Birthdays galore and wandering off topic

It was a birthday weekend! Abe Lincoln, my fave president; my son Skip, an original Valentine baby who finally admitted it was okay, in fact all right, celebrating his birthday on a significant Hallmark holiday; AND yesterday we celebrated our granddaughter Kayla's third birthday. Oh, time does fly.
Here's a photo of our beautiful B'day girl!
Grandma can never get her to hold still and smile for a photo, but the frosting did.


Speaking of birthdays, in a gardening sense we're celebrating a biggie this year, Darwin's 200th birthday. I was listening to NPR's Joe Palka on All Things Considered (link) reporting on the fascination that worms held in the later life studies of Charles Darwin. Darwin was apparently an earthworm aficionado...
It was an interesting human interest story - telling how the scientist at home involved his young sons in the scientific method - one of his children playing a bassoon to the worm bed to see how worms responded to the vibrations.
And noting the importance of his seminal book on the value of earthworms to human agriculture, The Formation of Vegetable Mould through the Action of Worms. Which you can read online, here (link) or in scanned book form here (link).
Anyway, today I was listening to Tom Hartmann demonstrating how to successfully debate an anti-Darwinist who had no concept of historical context (link). Sometimes I wonder at Hartmann giving so much free air time to proud members of the Know Nothing Party, but then I'm reminded that Tom is teaching by example how to counter the prevailing meme. But I'm diverging from my train of thought here.

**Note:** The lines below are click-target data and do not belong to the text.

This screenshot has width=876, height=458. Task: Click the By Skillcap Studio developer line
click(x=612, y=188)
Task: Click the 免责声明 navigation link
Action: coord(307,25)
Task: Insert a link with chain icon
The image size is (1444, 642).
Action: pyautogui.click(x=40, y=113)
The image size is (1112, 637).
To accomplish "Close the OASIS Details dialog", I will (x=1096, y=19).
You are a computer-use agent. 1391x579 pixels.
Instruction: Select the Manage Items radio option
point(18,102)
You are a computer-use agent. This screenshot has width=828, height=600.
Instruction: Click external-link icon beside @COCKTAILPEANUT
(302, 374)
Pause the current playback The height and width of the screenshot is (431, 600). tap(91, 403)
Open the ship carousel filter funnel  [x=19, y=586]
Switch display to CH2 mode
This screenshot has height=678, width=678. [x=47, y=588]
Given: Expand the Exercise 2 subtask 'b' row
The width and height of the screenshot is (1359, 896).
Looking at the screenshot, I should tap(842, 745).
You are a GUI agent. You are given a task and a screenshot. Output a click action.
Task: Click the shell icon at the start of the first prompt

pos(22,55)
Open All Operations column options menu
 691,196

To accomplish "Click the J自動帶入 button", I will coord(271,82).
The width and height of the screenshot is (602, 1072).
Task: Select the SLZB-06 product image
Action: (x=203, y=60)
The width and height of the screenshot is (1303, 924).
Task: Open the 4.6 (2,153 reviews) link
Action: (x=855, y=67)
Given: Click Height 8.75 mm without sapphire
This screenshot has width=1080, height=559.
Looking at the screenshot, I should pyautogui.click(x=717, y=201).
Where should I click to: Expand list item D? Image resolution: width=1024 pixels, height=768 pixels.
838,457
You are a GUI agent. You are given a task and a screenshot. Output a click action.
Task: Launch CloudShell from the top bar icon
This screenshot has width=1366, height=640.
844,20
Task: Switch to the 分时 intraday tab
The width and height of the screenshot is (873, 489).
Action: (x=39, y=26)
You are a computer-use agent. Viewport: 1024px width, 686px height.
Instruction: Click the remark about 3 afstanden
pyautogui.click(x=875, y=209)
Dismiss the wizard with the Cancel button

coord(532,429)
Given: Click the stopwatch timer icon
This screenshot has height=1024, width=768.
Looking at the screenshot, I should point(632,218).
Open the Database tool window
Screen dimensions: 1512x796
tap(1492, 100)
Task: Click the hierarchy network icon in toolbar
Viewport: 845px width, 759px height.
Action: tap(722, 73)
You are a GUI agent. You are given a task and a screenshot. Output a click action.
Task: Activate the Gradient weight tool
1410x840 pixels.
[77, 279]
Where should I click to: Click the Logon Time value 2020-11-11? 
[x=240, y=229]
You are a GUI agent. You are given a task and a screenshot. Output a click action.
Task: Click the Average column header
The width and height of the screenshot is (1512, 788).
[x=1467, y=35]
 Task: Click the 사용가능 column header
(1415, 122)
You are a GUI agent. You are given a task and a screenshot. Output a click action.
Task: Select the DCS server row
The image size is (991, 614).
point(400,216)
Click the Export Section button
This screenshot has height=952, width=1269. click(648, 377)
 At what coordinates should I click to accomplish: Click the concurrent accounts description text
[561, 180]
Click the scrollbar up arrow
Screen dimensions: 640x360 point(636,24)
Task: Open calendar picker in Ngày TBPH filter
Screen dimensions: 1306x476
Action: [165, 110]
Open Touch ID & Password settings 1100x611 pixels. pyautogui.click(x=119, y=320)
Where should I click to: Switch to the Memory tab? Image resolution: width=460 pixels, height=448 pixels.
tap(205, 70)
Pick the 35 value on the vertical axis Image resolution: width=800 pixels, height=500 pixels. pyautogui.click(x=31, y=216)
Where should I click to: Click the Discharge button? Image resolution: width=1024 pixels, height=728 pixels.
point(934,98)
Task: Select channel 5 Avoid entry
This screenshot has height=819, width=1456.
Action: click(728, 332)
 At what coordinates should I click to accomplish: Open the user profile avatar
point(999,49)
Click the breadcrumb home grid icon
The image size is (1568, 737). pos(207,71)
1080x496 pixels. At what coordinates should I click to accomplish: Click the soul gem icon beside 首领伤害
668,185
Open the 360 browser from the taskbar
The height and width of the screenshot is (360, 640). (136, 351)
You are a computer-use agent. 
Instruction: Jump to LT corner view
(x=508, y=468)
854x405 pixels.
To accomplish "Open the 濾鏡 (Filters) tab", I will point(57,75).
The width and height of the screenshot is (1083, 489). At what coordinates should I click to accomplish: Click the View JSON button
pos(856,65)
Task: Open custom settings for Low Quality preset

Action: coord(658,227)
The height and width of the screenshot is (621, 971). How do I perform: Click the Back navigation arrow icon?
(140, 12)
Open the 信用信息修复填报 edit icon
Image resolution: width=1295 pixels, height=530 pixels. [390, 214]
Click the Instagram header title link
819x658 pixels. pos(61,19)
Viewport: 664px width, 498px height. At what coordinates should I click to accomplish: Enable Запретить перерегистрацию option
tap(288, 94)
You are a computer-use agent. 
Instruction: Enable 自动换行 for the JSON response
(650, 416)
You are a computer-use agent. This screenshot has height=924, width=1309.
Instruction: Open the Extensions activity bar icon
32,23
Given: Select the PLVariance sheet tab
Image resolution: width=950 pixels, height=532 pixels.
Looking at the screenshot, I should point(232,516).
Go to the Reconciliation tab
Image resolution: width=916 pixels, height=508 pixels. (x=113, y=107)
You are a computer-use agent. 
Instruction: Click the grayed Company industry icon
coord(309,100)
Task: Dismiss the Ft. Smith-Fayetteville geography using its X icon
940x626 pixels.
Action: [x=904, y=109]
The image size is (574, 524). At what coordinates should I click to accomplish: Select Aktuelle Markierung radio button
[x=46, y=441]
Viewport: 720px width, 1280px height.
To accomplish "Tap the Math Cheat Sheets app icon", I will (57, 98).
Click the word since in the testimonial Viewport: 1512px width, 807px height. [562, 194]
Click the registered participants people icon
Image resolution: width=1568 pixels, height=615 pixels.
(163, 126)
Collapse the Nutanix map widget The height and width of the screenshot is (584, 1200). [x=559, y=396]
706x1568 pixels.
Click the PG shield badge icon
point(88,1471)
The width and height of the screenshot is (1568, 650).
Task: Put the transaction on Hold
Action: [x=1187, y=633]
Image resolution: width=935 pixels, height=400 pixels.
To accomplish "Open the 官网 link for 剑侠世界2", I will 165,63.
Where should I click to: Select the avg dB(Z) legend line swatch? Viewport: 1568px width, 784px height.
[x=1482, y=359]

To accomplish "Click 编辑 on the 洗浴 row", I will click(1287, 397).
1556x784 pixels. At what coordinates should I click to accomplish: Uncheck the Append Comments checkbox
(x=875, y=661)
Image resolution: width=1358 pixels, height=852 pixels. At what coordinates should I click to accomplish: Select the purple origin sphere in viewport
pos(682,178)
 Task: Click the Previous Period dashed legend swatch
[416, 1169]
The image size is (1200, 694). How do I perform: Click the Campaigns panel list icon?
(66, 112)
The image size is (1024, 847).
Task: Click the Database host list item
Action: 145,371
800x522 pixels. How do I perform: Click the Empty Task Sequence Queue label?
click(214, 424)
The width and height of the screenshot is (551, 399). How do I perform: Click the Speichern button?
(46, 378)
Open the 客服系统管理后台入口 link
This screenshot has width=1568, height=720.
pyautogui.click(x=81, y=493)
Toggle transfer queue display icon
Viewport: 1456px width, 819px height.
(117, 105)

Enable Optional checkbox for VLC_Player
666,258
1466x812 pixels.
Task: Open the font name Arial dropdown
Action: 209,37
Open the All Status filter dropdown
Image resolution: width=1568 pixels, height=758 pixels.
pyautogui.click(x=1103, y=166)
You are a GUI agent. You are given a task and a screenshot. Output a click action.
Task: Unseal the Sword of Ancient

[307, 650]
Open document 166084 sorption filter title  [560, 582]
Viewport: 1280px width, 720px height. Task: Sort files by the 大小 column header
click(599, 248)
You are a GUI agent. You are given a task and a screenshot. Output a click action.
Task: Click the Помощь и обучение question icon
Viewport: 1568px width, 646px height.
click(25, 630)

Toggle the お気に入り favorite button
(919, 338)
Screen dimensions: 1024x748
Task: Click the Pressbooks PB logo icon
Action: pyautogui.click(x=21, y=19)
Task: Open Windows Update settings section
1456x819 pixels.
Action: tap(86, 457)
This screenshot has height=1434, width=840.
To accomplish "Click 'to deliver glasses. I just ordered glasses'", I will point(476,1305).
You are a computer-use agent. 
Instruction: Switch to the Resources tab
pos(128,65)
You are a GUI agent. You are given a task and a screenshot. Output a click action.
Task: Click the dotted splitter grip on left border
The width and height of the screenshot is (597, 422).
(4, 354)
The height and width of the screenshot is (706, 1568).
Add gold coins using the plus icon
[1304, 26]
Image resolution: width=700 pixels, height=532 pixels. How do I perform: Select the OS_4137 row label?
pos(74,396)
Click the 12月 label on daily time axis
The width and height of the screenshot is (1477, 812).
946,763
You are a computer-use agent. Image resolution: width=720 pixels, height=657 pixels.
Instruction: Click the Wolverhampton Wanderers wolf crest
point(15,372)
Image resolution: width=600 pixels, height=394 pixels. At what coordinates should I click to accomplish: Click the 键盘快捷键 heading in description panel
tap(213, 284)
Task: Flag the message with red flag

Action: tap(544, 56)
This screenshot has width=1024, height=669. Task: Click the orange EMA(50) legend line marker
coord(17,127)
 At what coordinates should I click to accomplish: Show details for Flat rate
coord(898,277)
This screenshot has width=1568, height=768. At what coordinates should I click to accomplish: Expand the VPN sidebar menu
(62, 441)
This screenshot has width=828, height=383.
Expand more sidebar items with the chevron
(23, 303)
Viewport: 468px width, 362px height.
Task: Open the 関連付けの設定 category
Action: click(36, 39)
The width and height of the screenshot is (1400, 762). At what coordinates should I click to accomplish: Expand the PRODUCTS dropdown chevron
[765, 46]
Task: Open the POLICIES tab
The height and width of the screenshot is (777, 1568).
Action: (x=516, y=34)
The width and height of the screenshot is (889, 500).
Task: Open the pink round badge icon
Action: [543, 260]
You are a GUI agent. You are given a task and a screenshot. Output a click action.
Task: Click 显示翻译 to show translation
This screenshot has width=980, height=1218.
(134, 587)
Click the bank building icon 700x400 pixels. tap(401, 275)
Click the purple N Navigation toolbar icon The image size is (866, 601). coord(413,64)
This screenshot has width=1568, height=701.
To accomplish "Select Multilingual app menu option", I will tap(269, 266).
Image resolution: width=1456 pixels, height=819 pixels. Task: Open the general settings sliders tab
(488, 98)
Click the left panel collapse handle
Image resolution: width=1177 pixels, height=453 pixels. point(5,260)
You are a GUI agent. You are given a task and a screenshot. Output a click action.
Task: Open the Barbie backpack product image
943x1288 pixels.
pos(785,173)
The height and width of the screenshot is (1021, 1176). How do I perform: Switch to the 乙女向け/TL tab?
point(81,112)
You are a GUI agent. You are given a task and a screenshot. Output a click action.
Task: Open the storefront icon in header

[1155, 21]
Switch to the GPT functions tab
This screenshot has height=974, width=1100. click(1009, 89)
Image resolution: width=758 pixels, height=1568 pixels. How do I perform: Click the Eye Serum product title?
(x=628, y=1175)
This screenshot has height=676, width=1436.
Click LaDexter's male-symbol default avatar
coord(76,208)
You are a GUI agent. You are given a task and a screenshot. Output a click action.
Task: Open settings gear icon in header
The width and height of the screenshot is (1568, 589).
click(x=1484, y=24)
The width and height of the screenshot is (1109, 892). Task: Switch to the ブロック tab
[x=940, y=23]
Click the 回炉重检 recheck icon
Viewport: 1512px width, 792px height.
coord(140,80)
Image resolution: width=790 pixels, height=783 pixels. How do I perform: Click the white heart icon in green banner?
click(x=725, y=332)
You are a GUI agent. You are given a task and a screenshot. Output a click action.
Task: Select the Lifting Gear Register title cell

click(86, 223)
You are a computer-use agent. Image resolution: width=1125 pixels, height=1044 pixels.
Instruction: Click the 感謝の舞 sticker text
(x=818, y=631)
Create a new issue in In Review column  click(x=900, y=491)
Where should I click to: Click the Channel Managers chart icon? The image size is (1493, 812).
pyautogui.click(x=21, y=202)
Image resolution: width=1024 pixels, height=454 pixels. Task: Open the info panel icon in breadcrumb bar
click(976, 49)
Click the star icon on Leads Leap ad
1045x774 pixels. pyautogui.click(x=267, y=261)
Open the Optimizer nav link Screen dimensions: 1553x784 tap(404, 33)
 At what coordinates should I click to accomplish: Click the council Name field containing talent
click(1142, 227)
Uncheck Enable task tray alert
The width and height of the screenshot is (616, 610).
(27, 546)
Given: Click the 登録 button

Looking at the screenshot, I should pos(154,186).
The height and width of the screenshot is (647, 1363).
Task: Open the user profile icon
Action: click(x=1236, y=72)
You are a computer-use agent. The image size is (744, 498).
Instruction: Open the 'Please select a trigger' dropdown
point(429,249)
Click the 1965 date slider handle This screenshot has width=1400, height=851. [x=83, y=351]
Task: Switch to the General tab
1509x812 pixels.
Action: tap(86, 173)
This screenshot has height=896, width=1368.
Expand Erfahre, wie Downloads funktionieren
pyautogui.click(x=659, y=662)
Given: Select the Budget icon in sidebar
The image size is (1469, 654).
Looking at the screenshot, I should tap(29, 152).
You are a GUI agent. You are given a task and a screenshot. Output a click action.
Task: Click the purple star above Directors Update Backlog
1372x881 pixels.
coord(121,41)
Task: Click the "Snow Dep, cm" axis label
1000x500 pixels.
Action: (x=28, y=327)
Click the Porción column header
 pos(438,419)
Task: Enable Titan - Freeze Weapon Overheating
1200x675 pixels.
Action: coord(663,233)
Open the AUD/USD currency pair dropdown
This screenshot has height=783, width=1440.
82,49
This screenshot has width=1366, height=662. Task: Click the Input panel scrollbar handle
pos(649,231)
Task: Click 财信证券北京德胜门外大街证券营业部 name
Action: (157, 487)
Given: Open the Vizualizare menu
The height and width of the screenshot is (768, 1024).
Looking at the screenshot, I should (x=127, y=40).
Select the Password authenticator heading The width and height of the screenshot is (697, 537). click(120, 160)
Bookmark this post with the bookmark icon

Back to Darwin's worms!
Recalling the previous story on NPR led me to Google Darwin and earthworm, and I found this interesting article from Wired Science dot com above the fold:

Darwin, Earthworms and the Importance of Individuality
By Brandon Keim
October 14, 2008
http://blog.wired.com/wiredscience/2008/10/darwin-earthwor.html

(snip - The beginning of the article talks about a traditional activity called worm grunting.)

"Darwin's worm research began shortly after his historic voyage on the Beagle, culminating four decades later with the 1881 publication of Action of Worms; he showed, among other things, that earthworms do not respond to the notes of a whistle, a piano or a bassoon, and are "indifferent to shouts."

He also realized that England's lush topsoil was the product of ceaseless soil consumption and defecation by earthworms: about 54,000 per acre, depositing ten tons of fresh soil atop each acre of English countryside, every single year.

"It may be doubted whether there are any other animals which have played so important a part in the history of the world as have these lowly, organized creatures," Darwin wrote.

This now-forgotten fascination was chronicled by David Quammen in an essay entitled "Thinking About Earthworms." To Quammen, Darwin didn't merely illuminate the importance of these underestimated invertebrates, but the importance of thinking individually.

"At the time, evolution by natural selection was the hottest idea in science; yet Charles Darwin spent his last year of work thinking about earthworms. And thank goodness he did," wrote Quammen. "More and more in recent years, we are all thinking about the same things at the same time.... Break stride. Wander off mentally. Pick a subject so perversely obscure that it can't help but have neglected significance."

That is, after all, what Darwin did. What about you?


This image is borrowed from the Wired article.